Direct Brain Stimulation Enhances Virtual Reality Experience
Virtual reality has been gaining ground in recent years, and researchers from the University of Washington have presented the possibility of human interaction with virtual reality through direct brain stimulation.
In a study published in Frontiers in Robotics and AI, the researchers shared the first demonstration of humans playing a simple, two-dimensional computer game using only input from direct brain stimulation. This is a very different experience since it does not make use of typical sensory cues from sight, hearing, or touch.
"The way virtual reality is done these days is through displays, headsets, and goggles, but ultimately your brain is what creates your reality," shared senior author Rajesh Rao. A University of Washington professor of Computer Science & Engineering and director of the Center for Sensorimotor Neural Engineering, Rao posed a vital question: "Can the brain make use of artificial information that it's never seen before that is delivered directly to the brain to navigate a virtual world or do useful tasks without other sensory input? And the answer is yes."

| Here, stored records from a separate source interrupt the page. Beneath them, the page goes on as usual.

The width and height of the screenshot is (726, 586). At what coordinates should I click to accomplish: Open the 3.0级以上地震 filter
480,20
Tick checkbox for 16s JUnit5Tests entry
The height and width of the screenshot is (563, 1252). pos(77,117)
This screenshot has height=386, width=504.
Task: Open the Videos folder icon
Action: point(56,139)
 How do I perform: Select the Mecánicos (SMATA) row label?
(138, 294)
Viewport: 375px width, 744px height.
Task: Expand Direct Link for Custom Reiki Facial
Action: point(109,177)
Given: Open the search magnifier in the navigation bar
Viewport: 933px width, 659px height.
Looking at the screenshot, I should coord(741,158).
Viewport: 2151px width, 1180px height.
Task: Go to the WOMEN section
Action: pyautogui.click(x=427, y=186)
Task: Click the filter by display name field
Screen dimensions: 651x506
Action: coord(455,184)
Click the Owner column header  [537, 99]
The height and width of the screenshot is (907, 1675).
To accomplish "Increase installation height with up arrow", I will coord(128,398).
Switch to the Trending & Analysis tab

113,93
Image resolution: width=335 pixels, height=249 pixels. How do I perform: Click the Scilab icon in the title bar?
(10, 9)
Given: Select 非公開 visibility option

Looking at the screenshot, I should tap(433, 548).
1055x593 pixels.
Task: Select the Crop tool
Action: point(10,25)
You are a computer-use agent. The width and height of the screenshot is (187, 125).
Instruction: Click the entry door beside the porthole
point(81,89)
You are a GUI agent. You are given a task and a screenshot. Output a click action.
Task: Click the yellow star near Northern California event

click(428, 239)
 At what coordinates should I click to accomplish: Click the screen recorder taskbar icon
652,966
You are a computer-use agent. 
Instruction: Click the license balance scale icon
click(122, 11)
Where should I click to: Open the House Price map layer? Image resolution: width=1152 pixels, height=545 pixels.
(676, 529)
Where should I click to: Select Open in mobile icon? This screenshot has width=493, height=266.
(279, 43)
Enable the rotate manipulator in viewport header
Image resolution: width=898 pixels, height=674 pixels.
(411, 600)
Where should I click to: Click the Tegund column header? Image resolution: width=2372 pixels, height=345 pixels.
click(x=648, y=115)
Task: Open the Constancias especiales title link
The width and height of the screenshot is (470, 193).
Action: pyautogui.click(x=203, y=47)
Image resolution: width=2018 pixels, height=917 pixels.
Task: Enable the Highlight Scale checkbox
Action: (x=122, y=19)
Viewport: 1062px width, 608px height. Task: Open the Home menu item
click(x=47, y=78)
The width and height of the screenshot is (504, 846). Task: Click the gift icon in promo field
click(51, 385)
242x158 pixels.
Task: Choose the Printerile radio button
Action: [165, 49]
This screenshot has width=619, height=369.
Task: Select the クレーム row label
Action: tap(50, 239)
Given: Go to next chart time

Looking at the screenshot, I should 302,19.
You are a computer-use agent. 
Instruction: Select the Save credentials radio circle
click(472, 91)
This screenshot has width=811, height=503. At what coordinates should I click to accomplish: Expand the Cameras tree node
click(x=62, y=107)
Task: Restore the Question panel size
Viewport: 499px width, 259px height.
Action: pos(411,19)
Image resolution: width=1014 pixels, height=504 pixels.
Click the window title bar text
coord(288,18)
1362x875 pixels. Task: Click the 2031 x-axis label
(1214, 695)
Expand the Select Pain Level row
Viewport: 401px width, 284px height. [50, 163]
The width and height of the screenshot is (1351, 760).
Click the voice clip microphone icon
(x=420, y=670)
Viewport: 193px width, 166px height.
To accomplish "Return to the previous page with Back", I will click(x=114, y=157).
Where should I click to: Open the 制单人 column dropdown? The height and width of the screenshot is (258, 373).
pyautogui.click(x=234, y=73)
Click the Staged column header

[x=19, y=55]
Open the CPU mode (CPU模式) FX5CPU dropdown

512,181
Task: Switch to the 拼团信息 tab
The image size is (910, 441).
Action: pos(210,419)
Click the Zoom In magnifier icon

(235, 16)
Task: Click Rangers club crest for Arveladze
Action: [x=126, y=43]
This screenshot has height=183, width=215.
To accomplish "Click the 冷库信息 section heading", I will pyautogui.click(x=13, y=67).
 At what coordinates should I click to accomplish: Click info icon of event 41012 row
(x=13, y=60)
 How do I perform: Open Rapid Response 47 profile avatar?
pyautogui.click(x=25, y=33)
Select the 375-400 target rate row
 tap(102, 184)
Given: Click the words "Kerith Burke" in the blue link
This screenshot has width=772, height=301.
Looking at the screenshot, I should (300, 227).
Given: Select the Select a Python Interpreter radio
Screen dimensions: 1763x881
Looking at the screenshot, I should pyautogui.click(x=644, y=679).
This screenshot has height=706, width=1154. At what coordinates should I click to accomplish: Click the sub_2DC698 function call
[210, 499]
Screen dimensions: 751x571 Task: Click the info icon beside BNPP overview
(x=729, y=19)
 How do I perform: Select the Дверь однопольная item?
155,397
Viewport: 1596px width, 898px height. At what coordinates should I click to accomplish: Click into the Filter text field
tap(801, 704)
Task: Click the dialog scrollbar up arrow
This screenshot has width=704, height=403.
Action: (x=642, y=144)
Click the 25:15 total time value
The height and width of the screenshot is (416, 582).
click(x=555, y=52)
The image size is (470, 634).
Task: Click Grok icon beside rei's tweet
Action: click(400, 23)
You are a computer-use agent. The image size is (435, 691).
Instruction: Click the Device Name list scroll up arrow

While navigating 21 different mazes, subjects had to choose between moving forward or down based on whether they sensed a visual stimulation artifact called a phosphene, which are perceived as blobs or bars of light. To signal which direction to move, the researchers generated a phosphene through transcranial magnetic stimulation, a well-known technique that uses a magnetic coil placed near the skull to directly and noninvasively stimulate a specific area of the brain. When the subjects received the input via direct brain stimulation, the five test subjects made the right moves in the mazes 92 percent of the time. Without guidance, the subjects were only 15 percent correct.
This shows that novel information from artificial sensors or computer-generated virtual worlds can be successfully encoded and delivered noninvasively to the human brain to solve useful tasks through a technology referred to as transcranial magnetic stimulation.
"We look at this as a very small step toward the grander vision of providing rich sensory input to the brain directly and noninvasively," stated Rao. "Over the long term, this could have profound implications for assisting people with sensory deficits while also paving the way for more realistic virtual reality experiences."